**DESCRIPTION OF THE TASK:**
Print the line that contains "Task: Open the Reviews menu" and every line after it through the last line of the records below, exactly as written and nothing else.

[[ EXERCISE INPUTS, beginning ]]

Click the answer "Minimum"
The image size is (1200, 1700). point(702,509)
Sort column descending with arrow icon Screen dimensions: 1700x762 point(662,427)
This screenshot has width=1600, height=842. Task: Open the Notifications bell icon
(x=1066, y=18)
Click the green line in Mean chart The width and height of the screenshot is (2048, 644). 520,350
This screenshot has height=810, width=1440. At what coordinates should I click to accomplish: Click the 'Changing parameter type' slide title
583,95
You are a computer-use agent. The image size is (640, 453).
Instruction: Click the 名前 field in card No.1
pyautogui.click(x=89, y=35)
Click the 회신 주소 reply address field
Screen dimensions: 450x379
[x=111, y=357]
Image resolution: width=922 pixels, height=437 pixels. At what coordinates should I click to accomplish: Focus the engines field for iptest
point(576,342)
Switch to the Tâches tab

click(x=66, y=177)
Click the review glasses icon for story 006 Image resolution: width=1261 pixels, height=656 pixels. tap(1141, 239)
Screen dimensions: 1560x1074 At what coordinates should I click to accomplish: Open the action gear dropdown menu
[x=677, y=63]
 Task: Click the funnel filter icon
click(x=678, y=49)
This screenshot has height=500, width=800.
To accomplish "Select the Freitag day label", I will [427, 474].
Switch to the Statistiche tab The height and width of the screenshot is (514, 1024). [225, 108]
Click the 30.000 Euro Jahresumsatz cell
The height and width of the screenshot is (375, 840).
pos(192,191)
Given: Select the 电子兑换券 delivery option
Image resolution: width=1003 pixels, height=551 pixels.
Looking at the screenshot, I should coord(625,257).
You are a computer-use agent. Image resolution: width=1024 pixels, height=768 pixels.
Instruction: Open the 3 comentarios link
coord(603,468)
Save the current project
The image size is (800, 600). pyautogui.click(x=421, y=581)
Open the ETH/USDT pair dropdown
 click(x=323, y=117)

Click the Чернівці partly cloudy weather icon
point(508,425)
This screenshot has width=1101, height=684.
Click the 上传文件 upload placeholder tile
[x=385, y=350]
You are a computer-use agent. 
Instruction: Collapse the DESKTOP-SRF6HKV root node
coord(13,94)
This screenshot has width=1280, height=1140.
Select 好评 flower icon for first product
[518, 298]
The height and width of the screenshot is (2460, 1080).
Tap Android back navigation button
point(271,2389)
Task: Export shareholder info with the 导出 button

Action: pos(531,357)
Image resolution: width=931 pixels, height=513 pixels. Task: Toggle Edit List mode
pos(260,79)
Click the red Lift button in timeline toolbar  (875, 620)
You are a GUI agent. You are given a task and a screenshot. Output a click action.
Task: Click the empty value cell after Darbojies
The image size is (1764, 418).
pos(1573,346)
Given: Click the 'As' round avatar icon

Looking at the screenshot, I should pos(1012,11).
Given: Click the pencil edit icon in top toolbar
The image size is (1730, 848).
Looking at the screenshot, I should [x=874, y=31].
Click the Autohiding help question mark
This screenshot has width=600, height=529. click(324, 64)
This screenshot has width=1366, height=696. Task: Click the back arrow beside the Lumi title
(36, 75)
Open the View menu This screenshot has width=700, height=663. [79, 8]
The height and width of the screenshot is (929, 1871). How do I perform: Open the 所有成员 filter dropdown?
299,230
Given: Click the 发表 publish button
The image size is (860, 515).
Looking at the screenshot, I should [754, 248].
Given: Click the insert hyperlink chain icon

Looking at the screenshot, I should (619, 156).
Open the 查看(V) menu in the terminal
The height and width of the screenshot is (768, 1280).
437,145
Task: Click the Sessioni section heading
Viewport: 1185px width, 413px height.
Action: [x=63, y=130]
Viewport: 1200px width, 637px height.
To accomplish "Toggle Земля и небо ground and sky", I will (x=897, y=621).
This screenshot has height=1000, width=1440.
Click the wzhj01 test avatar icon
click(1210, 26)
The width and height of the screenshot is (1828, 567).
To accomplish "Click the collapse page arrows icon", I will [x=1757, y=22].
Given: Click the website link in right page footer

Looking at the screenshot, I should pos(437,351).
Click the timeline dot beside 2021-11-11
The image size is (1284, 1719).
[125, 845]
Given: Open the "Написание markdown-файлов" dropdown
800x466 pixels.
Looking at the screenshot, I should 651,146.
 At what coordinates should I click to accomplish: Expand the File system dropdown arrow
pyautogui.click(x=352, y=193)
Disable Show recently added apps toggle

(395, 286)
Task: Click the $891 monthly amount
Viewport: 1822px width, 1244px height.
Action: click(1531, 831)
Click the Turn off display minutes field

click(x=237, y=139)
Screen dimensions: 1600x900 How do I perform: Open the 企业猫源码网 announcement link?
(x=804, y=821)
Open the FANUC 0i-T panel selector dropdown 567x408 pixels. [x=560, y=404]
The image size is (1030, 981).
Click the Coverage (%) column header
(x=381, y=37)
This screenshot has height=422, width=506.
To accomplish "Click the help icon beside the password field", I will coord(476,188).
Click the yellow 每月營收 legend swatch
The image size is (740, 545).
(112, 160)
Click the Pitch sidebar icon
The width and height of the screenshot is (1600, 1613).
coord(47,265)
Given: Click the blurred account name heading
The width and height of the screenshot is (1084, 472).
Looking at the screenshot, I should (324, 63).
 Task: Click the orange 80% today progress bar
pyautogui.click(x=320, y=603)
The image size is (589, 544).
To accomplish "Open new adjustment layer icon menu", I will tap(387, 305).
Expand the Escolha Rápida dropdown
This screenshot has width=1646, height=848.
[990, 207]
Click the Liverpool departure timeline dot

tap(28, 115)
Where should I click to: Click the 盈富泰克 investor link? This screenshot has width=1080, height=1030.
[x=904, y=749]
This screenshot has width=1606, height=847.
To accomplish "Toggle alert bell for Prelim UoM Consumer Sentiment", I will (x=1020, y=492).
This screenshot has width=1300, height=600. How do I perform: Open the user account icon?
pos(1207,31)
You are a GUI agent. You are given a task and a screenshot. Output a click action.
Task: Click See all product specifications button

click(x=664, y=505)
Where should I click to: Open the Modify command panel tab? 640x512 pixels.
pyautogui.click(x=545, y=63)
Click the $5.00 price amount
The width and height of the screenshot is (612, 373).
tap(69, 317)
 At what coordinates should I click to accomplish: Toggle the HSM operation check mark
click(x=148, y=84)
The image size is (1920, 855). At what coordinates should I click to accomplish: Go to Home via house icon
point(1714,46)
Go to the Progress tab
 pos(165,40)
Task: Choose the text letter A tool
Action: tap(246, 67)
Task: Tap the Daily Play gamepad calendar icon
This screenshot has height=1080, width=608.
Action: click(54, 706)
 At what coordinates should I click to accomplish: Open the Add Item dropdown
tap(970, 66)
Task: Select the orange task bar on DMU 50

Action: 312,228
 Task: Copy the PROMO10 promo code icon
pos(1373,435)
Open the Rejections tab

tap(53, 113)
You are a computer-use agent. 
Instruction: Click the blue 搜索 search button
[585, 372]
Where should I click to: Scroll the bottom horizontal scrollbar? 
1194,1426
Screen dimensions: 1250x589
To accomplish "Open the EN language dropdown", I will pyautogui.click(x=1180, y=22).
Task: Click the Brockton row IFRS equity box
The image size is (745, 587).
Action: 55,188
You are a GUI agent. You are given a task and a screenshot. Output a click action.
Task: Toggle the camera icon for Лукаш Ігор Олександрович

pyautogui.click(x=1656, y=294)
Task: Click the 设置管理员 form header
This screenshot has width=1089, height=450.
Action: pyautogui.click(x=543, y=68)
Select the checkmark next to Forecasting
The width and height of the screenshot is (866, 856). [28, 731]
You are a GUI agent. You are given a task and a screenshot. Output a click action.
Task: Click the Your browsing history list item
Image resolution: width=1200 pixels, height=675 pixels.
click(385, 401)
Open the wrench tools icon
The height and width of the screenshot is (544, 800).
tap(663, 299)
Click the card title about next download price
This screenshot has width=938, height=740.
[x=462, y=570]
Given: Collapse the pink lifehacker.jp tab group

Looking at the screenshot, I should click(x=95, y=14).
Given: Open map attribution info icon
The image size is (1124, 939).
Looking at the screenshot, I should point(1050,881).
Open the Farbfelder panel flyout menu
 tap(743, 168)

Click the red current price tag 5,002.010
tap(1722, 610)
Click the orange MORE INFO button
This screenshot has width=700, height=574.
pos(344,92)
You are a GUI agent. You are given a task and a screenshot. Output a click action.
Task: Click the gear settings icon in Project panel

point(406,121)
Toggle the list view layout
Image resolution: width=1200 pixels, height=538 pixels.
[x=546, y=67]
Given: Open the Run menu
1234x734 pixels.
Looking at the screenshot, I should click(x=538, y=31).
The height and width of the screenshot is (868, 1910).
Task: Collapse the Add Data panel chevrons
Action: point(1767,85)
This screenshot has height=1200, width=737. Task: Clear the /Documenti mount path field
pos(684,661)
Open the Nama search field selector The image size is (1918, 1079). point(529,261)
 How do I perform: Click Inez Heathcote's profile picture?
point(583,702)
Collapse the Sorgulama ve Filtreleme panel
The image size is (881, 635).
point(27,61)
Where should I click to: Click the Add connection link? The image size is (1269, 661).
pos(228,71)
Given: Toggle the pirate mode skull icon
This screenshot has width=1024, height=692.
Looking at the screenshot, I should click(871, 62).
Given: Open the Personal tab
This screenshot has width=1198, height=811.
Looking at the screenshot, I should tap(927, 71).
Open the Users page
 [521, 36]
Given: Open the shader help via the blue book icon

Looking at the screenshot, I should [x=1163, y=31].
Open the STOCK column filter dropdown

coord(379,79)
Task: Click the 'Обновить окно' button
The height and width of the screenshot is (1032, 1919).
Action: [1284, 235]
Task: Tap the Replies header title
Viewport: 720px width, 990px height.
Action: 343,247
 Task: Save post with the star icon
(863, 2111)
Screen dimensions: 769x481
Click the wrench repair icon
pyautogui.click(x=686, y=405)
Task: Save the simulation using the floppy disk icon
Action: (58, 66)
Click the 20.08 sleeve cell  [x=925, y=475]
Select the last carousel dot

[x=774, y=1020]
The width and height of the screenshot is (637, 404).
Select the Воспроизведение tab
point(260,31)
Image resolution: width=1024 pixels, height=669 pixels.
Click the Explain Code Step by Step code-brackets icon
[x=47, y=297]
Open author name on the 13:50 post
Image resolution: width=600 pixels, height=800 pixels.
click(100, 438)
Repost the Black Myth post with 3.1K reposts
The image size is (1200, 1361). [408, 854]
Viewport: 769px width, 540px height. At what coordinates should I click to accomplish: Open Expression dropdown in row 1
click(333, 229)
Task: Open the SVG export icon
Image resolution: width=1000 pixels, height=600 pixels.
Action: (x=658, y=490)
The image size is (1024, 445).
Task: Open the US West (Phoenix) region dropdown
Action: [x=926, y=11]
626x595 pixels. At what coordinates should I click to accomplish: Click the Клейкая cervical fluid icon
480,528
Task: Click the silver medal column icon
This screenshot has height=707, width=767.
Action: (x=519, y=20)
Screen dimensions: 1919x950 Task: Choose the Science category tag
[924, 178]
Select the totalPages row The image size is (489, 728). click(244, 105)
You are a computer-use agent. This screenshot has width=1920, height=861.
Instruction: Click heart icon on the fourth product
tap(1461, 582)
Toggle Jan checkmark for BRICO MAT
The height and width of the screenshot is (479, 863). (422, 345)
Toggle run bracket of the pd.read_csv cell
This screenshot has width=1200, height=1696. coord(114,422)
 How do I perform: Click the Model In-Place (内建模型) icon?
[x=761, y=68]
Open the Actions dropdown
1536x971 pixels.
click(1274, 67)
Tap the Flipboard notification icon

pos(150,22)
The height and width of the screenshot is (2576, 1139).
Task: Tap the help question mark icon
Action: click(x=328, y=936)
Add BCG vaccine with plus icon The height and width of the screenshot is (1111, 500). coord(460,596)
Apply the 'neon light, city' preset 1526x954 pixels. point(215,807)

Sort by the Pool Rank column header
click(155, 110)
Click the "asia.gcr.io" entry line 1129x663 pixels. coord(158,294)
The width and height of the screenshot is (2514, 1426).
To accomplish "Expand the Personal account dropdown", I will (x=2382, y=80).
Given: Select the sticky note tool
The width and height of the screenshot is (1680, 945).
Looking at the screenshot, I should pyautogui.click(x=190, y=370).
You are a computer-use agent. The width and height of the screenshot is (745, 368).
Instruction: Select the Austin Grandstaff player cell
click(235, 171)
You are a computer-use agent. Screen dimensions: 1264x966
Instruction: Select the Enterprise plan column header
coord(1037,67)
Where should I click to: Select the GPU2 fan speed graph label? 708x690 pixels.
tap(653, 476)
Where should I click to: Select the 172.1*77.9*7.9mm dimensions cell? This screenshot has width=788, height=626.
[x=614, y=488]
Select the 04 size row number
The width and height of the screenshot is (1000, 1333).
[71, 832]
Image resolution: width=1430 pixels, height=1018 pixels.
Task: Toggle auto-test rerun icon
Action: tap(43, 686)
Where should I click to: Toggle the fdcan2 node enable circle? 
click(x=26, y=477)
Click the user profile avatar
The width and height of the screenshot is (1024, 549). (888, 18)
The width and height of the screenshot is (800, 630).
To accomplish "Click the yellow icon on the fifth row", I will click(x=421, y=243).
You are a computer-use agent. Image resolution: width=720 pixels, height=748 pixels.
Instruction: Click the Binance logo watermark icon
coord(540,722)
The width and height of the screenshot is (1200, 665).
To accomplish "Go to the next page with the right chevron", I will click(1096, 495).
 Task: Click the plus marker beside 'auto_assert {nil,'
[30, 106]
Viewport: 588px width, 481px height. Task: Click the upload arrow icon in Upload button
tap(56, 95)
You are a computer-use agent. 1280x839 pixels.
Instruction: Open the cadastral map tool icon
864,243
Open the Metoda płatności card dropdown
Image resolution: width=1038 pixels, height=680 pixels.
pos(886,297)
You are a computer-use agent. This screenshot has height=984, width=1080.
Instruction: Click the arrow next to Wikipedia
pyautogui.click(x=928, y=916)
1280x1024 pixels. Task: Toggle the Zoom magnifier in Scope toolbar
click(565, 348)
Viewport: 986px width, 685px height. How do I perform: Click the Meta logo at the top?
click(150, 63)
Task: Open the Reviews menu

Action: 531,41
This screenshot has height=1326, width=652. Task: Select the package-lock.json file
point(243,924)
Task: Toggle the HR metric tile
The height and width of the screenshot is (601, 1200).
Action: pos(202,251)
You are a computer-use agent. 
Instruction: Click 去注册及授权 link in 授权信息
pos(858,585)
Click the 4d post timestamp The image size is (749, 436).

[[ EXERCISE INPUTS, end ]]

**RESULT:**
Task: Open the Reviews menu

Action: 531,41
This screenshot has height=1326, width=652. Task: Select the package-lock.json file
point(243,924)
Task: Toggle the HR metric tile
The height and width of the screenshot is (601, 1200).
Action: pos(202,251)
You are a computer-use agent. 
Instruction: Click 去注册及授权 link in 授权信息
pos(858,585)
Click the 4d post timestamp The image size is (749, 436).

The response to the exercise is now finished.